> [Your assignment]:
Retype the data below in full, keeping every character as it is.

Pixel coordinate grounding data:
★ ★ ★

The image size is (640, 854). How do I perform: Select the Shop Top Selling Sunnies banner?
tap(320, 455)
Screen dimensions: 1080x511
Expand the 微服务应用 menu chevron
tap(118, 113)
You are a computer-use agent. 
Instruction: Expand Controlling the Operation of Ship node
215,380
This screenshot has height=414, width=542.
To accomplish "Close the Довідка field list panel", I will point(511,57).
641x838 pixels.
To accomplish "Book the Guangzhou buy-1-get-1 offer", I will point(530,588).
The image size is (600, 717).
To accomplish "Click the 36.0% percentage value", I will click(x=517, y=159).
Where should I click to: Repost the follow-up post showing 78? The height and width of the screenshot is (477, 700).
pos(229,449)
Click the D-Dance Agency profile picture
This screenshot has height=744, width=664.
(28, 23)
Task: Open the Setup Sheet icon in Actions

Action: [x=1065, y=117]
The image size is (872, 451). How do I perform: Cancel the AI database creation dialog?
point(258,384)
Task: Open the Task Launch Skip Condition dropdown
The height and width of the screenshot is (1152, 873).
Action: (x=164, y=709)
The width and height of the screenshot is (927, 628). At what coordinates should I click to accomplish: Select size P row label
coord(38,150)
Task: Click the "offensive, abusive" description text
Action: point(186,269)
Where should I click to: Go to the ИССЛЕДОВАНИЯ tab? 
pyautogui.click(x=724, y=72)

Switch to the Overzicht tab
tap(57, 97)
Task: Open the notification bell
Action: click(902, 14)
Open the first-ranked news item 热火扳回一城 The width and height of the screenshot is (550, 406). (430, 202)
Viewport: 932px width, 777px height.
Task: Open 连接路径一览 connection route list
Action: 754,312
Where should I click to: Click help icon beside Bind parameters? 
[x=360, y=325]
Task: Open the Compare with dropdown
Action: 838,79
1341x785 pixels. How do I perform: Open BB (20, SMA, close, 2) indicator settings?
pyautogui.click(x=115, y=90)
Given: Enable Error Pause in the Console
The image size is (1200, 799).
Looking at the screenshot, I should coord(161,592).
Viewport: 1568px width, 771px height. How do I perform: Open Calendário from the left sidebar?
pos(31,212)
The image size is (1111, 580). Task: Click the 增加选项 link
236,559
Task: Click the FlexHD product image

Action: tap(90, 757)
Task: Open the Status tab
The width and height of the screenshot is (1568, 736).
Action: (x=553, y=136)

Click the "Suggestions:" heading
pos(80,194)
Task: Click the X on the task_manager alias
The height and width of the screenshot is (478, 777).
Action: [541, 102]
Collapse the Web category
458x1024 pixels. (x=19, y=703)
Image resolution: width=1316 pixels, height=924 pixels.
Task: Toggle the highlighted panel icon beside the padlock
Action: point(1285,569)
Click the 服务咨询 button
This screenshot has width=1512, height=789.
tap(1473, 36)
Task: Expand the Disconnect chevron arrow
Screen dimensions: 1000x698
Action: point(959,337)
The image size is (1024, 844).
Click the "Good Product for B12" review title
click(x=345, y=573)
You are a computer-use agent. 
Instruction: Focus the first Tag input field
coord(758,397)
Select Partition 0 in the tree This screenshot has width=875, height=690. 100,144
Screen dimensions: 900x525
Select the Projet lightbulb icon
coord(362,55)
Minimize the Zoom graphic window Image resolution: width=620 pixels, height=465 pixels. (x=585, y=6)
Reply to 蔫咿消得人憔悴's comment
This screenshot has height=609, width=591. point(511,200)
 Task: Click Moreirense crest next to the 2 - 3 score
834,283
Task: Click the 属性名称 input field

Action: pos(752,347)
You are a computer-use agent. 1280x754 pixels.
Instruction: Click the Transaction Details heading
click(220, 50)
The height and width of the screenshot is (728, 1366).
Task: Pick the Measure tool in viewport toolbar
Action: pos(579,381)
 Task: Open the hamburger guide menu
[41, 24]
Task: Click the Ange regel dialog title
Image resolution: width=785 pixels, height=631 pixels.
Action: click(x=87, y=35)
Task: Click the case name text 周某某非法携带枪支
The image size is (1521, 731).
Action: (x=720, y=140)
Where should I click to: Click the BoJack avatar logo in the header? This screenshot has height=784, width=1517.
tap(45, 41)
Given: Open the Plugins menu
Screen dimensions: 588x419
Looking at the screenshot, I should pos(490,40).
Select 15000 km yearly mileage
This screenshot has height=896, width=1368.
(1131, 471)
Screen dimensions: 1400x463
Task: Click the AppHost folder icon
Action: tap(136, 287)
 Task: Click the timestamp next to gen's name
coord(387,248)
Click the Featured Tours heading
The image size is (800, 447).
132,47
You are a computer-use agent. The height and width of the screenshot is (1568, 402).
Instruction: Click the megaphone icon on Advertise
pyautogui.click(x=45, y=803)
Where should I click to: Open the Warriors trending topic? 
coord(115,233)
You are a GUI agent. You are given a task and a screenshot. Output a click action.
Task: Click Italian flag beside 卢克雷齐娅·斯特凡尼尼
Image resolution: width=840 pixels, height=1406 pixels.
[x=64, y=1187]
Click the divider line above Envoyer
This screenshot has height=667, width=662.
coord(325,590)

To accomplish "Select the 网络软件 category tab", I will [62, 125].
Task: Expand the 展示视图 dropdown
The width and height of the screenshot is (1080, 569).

★ ★ ★

> [Written response]:
The image size is (640, 854). How do I perform: Select the Shop Top Selling Sunnies banner?
tap(320, 455)
Screen dimensions: 1080x511
Expand the 微服务应用 menu chevron
tap(118, 113)
You are a computer-use agent. 
Instruction: Expand Controlling the Operation of Ship node
215,380
This screenshot has height=414, width=542.
To accomplish "Close the Довідка field list panel", I will point(511,57).
641x838 pixels.
To accomplish "Book the Guangzhou buy-1-get-1 offer", I will point(530,588).
The image size is (600, 717).
To accomplish "Click the 36.0% percentage value", I will click(x=517, y=159).
Where should I click to: Repost the follow-up post showing 78? The height and width of the screenshot is (477, 700).
pos(229,449)
Click the D-Dance Agency profile picture
This screenshot has height=744, width=664.
(28, 23)
Task: Open the Setup Sheet icon in Actions

Action: [x=1065, y=117]
The image size is (872, 451). How do I perform: Cancel the AI database creation dialog?
point(258,384)
Task: Open the Task Launch Skip Condition dropdown
The height and width of the screenshot is (1152, 873).
Action: (x=164, y=709)
The width and height of the screenshot is (927, 628). At what coordinates should I click to accomplish: Select size P row label
coord(38,150)
Task: Click the "offensive, abusive" description text
Action: point(186,269)
Where should I click to: Go to the ИССЛЕДОВАНИЯ tab? 
pyautogui.click(x=724, y=72)

Switch to the Overzicht tab
tap(57, 97)
Task: Open the notification bell
Action: click(902, 14)
Open the first-ranked news item 热火扳回一城 The width and height of the screenshot is (550, 406). (430, 202)
Viewport: 932px width, 777px height.
Task: Open 连接路径一览 connection route list
Action: 754,312
Where should I click to: Click help icon beside Bind parameters? 
[x=360, y=325]
Task: Open the Compare with dropdown
Action: 838,79
1341x785 pixels. How do I perform: Open BB (20, SMA, close, 2) indicator settings?
pyautogui.click(x=115, y=90)
Given: Enable Error Pause in the Console
The image size is (1200, 799).
Looking at the screenshot, I should coord(161,592).
Viewport: 1568px width, 771px height. How do I perform: Open Calendário from the left sidebar?
pos(31,212)
The image size is (1111, 580). Task: Click the 增加选项 link
236,559
Task: Click the FlexHD product image

Action: tap(90, 757)
Task: Open the Status tab
The width and height of the screenshot is (1568, 736).
Action: (x=553, y=136)

Click the "Suggestions:" heading
pos(80,194)
Task: Click the X on the task_manager alias
The height and width of the screenshot is (478, 777).
Action: [541, 102]
Collapse the Web category
458x1024 pixels. (x=19, y=703)
Image resolution: width=1316 pixels, height=924 pixels.
Task: Toggle the highlighted panel icon beside the padlock
Action: point(1285,569)
Click the 服务咨询 button
This screenshot has width=1512, height=789.
tap(1473, 36)
Task: Expand the Disconnect chevron arrow
Screen dimensions: 1000x698
Action: point(959,337)
The image size is (1024, 844).
Click the "Good Product for B12" review title
click(x=345, y=573)
You are a computer-use agent. 
Instruction: Focus the first Tag input field
coord(758,397)
Select Partition 0 in the tree This screenshot has width=875, height=690. 100,144
Screen dimensions: 900x525
Select the Projet lightbulb icon
coord(362,55)
Minimize the Zoom graphic window Image resolution: width=620 pixels, height=465 pixels. (x=585, y=6)
Reply to 蔫咿消得人憔悴's comment
This screenshot has height=609, width=591. point(511,200)
 Task: Click Moreirense crest next to the 2 - 3 score
834,283
Task: Click the 属性名称 input field

Action: pos(752,347)
You are a computer-use agent. 1280x754 pixels.
Instruction: Click the Transaction Details heading
click(220, 50)
The height and width of the screenshot is (728, 1366).
Task: Pick the Measure tool in viewport toolbar
Action: pos(579,381)
 Task: Open the hamburger guide menu
[41, 24]
Task: Click the Ange regel dialog title
Image resolution: width=785 pixels, height=631 pixels.
Action: click(x=87, y=35)
Task: Click the case name text 周某某非法携带枪支
The image size is (1521, 731).
Action: (x=720, y=140)
Where should I click to: Click the BoJack avatar logo in the header? This screenshot has height=784, width=1517.
tap(45, 41)
Given: Open the Plugins menu
Screen dimensions: 588x419
Looking at the screenshot, I should pos(490,40).
Select 15000 km yearly mileage
This screenshot has height=896, width=1368.
(1131, 471)
Screen dimensions: 1400x463
Task: Click the AppHost folder icon
Action: tap(136, 287)
 Task: Click the timestamp next to gen's name
coord(387,248)
Click the Featured Tours heading
The image size is (800, 447).
132,47
You are a computer-use agent. The height and width of the screenshot is (1568, 402).
Instruction: Click the megaphone icon on Advertise
pyautogui.click(x=45, y=803)
Where should I click to: Open the Warriors trending topic? 
coord(115,233)
You are a GUI agent. You are given a task and a screenshot. Output a click action.
Task: Click Italian flag beside 卢克雷齐娅·斯特凡尼尼
Image resolution: width=840 pixels, height=1406 pixels.
[x=64, y=1187]
Click the divider line above Envoyer
This screenshot has height=667, width=662.
coord(325,590)

To accomplish "Select the 网络软件 category tab", I will [62, 125].
Task: Expand the 展示视图 dropdown
The width and height of the screenshot is (1080, 569).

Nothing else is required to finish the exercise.